Les chiffres de 2011 sont certes à relativiser, mais on ne peut que se féliciter qu’un produit ait tant de succès et en un temps record. Revers de la médaille : au fur et à mesure de sa démocratisation, ce fruit est passé du statut de fruit exotique, dans son acception la plus festive, à celui de commodity qui fait partie du fond de rayon de beaucoup de supermarchés européens. Mais comment imaginer une autre fin lorsque le marché de l’ananas représente déjà, rien que pour l’Europe, un cinquième du marché bananier, le nec-plus ultra de l’import ! Il y a bien longtemps que le marché de niche s’est transformé en marché de masse, avec tous les attributs : prix bas et très fluctuants, spectre très (trop) large de qualité, offres spot très perturbatrices, désaisonnalisation (trop présent toute l’année), etc. Cet alanguissement du marché est renforcé par ce qui l’avait boosté : la variété MD-2. Ananas phare de Del Monte du milieu des années 90, et cela pendant plus d’une décennie, il fait désormais figure de cœur de gamme, souvent pas très bon, souvent pas très présentable et trop souvent peu attirant. La triste et très classique histoire d’une segmentation réussie, tellement réussie que l’outsider a tué le maître, l’historique Cayenne lisse, pour devenir l’unique référence du marché.

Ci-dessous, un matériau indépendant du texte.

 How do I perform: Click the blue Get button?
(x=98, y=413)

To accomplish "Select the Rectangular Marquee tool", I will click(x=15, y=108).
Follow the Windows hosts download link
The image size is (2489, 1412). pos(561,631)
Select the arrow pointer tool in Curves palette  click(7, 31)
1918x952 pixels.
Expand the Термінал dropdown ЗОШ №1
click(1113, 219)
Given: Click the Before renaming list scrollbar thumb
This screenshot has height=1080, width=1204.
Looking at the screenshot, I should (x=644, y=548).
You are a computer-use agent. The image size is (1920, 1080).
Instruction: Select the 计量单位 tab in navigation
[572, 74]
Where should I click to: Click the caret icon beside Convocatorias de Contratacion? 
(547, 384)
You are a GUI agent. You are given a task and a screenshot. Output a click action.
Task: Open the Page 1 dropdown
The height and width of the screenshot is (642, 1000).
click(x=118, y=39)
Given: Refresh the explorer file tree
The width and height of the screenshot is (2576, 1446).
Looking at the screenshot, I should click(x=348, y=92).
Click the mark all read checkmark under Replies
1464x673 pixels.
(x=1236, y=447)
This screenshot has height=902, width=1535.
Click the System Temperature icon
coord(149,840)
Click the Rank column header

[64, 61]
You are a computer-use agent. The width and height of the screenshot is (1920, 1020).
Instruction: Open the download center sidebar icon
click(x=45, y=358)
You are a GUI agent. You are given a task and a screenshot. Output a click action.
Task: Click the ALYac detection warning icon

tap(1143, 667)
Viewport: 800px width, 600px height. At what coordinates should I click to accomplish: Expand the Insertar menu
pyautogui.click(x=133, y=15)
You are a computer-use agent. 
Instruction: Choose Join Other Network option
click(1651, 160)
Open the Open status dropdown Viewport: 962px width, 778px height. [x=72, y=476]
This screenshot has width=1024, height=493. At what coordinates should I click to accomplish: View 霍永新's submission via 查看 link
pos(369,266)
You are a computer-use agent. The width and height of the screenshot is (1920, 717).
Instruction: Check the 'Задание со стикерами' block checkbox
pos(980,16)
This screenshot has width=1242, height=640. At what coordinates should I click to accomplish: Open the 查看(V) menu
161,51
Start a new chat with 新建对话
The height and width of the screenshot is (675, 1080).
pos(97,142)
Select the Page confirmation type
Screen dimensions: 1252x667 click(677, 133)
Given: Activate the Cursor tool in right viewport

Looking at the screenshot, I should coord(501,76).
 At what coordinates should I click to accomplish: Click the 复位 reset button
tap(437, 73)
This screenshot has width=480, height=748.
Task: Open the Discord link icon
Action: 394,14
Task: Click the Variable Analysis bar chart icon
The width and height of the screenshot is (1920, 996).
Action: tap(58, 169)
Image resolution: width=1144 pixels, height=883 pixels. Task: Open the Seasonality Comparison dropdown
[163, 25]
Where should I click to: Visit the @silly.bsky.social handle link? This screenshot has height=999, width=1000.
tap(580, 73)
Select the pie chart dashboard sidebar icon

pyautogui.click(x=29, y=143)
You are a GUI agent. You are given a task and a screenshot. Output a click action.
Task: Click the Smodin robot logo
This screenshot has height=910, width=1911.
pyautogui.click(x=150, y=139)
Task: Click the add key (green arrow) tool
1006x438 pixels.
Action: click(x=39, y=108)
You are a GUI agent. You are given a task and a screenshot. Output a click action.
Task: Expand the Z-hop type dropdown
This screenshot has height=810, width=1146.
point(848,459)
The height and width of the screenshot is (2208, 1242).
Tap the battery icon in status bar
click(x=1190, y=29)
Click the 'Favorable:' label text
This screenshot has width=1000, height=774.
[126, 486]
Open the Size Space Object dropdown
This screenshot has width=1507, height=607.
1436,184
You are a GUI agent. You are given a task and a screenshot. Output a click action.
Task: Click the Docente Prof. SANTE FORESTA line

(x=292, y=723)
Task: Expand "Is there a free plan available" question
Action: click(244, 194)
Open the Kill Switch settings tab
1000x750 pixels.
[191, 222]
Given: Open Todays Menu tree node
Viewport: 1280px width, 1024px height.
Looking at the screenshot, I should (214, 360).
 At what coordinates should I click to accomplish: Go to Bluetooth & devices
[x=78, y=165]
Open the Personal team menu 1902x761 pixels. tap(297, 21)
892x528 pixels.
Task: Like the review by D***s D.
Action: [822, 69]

Le crime fut parfait jusqu’à la diffusion incontrôlée de la variété. Plutôt que de diffusion, on pourrait parler de prolifération, voire même de pullulement. L’imitation étant bien plus répandue dans l’univers que l’innovation, des producteurs de toutes sortes (de très grands comme de très petits) se sont jetés sur la poule aux oeufs d’or. Sauf que, même si le MD-2 n’est pas très complexe à produire, Del Monte avait de longues années d’expérience agronomique et surtout une chaîne de conditionnement, de transport et de distribution qui ne laissait rien au hasard. Sans maîtrise technique, ne serait-ce qu’a minima, la variété a sombré en termes de qualité. L’inflation des volumes évoquée plus haut a, bien entendu, accéléré cette dérive suicidaire.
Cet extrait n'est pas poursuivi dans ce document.